### [EXERCISE DESCRIPTION]
Look below for the line containing "Tap the Contractor"; from there, print each line exactly up to and including the line containing "Given: Toggle the Trash module power button", and stop.

### [SUPPLIED MATERIAL]
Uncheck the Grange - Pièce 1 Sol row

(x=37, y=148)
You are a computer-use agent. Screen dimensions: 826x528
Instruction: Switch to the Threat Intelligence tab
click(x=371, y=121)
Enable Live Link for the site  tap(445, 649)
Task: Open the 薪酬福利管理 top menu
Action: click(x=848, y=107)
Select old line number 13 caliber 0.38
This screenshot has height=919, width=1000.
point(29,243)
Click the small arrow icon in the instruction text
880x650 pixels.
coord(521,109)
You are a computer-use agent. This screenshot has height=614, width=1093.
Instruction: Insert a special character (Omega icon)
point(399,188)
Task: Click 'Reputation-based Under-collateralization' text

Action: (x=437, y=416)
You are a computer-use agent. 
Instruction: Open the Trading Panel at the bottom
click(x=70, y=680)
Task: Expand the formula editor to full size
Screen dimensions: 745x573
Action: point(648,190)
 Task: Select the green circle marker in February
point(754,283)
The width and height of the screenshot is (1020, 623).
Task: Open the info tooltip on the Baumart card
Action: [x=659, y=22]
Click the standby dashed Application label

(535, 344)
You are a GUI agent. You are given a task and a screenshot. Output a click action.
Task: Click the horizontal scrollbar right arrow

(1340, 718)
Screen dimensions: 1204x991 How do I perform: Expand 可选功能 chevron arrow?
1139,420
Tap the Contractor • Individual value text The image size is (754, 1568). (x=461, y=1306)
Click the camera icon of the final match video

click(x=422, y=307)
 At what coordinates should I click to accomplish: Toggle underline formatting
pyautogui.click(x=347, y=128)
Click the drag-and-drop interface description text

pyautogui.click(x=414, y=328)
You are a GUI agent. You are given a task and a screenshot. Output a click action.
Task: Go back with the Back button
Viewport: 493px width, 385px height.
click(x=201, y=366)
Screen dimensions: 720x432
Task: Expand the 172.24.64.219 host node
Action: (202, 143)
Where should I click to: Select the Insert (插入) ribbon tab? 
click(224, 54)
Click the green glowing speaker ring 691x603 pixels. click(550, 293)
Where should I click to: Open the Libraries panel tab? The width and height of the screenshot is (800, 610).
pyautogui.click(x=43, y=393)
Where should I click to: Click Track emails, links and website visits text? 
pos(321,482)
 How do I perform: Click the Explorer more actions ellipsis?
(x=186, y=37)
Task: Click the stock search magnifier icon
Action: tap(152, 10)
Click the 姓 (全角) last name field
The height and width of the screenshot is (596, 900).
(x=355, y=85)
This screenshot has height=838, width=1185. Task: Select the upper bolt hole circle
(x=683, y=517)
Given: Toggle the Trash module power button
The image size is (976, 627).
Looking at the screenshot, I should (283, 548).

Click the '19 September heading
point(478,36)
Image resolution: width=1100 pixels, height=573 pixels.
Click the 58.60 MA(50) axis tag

### [ANSWER SPACE]
Tap the Contractor • Individual value text The image size is (754, 1568). (x=461, y=1306)
Click the camera icon of the final match video

click(x=422, y=307)
 At what coordinates should I click to accomplish: Toggle underline formatting
pyautogui.click(x=347, y=128)
Click the drag-and-drop interface description text

pyautogui.click(x=414, y=328)
You are a GUI agent. You are given a task and a screenshot. Output a click action.
Task: Go back with the Back button
Viewport: 493px width, 385px height.
click(x=201, y=366)
Screen dimensions: 720x432
Task: Expand the 172.24.64.219 host node
Action: (202, 143)
Where should I click to: Select the Insert (插入) ribbon tab? 
click(224, 54)
Click the green glowing speaker ring 691x603 pixels. click(550, 293)
Where should I click to: Open the Libraries panel tab? The width and height of the screenshot is (800, 610).
pyautogui.click(x=43, y=393)
Where should I click to: Click Track emails, links and website visits text? 
pos(321,482)
 How do I perform: Click the Explorer more actions ellipsis?
(x=186, y=37)
Task: Click the stock search magnifier icon
Action: tap(152, 10)
Click the 姓 (全角) last name field
The height and width of the screenshot is (596, 900).
(x=355, y=85)
This screenshot has height=838, width=1185. Task: Select the upper bolt hole circle
(x=683, y=517)
Given: Toggle the Trash module power button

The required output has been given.